Question

Graph the curves $$y=x^{3}-4 x$$ and $$x=y^{3}-4 y$$ and find their points of intersection correct to one decimal place.

Answer

**step1** Understanding the Problem and Addressing Constraints

The problem asks us to graph two given curves, $$y=x^{3}-4 x$$ and $$x=y^{3}-4 y$$, and then find their points of intersection, rounded to one decimal place. It is important to note that this problem involves concepts such as cubic functions, their graphs, and solving systems of non-linear equations, which are typically taught in high school or college mathematics and are beyond the scope of Common Core K-5 standards.

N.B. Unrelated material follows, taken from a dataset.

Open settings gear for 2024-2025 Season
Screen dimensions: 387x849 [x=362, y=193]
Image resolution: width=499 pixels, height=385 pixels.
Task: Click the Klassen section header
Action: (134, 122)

Despite this, as a mathematician, I will provide a rigorous step-by-step solution using appropriate mathematical methods necessary to solve this problem.

**step2** Analyzing the First Curve: $$y=x^{3}-4 x$$

To understand and visualize the first curve, $$y=x^{3}-4 x$$, we analyze its characteristics.
First, we find the x-intercepts (where the curve crosses the x-axis, meaning $$y=0$$):
$$0 = x^{3}-4 x$$
Factor out $$x$$:
$$0 = x(x^{2}-4)$$
Further factor the difference of squares:
$$0 = x(x-2)(x+2)$$
This shows that the curve intersects the x-axis at three points: $$x=0$$, $$x=2$$, and $$x=-2$$.
Next, we consider the general shape of a cubic function. Since the leading term is $$x^3$$ (positive coefficient), as $$x$$ goes to positive infinity, $$y$$ goes to positive infinity, and as $$x$$ goes to negative infinity, $$y$$ goes to negative infinity.
The function is an odd function, meaning it has rotational symmetry about the origin. If a point $$(a,b)$$ is on the graph, then $$(-a,-b)$$ is also on the graph.
For instance, if we pick $$x=1$$, $$y = 1^3 - 4(1) = 1 - 4 = -3$$. So, $$(1, -3)$$ is on the curve.
If we pick $$x=-1$$, $$y = (-1)^3 - 4(-1) = -1 + 4 = 3$$. So, $$(-1, 3)$$ is on the curve.
These points help us sketch the graph: it rises from the bottom left, passes through $$(-2,0)$$, rises to a local peak around $$(-1, 3)$$, falls through $$(0,0)$$, continues to a local trough around $$(1, -3)$$, and then rises again through $$(2,0)$$ towards the top right.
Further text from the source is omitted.